Excerpts from a dataset
*****
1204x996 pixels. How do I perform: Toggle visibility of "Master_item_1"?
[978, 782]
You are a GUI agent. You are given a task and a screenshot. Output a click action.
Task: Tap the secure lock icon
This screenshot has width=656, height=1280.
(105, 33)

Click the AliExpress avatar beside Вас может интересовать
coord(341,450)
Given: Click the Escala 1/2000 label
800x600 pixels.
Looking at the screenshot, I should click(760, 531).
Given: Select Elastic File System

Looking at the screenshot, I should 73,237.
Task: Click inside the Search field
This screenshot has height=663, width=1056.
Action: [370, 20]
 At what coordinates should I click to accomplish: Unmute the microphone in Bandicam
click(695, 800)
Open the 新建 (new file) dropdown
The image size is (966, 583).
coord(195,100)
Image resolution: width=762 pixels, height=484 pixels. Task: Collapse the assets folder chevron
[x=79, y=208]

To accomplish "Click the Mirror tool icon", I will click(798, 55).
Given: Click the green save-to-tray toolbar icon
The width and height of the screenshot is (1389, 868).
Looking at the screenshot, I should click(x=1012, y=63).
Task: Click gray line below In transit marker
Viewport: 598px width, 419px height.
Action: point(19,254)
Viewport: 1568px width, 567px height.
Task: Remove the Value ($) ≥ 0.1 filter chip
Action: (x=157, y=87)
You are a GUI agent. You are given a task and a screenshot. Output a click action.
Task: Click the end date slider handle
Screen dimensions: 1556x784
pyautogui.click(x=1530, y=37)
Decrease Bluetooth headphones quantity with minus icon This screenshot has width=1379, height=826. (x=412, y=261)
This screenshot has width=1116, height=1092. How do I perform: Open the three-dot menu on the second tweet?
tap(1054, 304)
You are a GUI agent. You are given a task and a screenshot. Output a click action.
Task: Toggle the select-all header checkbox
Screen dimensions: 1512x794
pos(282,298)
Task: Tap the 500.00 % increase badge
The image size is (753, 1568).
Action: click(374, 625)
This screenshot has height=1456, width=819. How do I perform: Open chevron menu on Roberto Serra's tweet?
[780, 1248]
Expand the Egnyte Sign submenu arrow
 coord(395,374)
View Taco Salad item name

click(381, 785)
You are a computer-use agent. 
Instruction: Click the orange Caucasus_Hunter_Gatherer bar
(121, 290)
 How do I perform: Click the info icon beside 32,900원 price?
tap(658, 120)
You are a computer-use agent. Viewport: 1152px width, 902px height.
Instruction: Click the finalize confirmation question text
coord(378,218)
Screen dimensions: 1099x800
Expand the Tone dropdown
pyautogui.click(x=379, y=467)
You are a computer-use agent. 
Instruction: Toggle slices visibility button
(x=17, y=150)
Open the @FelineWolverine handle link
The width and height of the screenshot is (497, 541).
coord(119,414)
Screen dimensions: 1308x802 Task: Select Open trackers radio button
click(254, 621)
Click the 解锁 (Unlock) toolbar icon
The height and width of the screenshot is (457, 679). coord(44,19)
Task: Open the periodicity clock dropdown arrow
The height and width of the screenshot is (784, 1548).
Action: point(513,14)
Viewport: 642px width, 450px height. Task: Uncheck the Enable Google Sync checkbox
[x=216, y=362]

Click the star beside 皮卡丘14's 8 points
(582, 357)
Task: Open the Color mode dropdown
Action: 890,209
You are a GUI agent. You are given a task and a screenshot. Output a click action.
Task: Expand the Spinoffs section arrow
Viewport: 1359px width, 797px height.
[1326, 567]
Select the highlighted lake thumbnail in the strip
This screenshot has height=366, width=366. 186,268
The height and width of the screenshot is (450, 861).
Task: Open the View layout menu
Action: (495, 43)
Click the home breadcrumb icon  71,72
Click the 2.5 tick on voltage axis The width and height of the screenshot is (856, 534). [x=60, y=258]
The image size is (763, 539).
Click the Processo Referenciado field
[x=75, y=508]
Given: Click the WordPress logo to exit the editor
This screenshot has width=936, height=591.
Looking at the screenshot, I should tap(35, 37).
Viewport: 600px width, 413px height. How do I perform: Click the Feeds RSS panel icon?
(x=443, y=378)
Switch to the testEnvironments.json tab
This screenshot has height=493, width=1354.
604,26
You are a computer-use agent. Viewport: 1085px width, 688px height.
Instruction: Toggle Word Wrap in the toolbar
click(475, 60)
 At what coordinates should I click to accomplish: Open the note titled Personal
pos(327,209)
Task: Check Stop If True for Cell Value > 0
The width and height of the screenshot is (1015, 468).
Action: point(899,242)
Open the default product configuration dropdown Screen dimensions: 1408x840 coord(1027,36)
*****
Required action — All lines from the one with "Given: Click the WordPress" through the final line above are to be quoted exactly; quote no other line.

Response to this task —
Given: Click the WordPress logo to exit the editor
This screenshot has width=936, height=591.
Looking at the screenshot, I should tap(35, 37).
Viewport: 600px width, 413px height. How do I perform: Click the Feeds RSS panel icon?
(x=443, y=378)
Switch to the testEnvironments.json tab
This screenshot has height=493, width=1354.
604,26
You are a computer-use agent. Viewport: 1085px width, 688px height.
Instruction: Toggle Word Wrap in the toolbar
click(475, 60)
 At what coordinates should I click to accomplish: Open the note titled Personal
pos(327,209)
Task: Check Stop If True for Cell Value > 0
The width and height of the screenshot is (1015, 468).
Action: point(899,242)
Open the default product configuration dropdown Screen dimensions: 1408x840 coord(1027,36)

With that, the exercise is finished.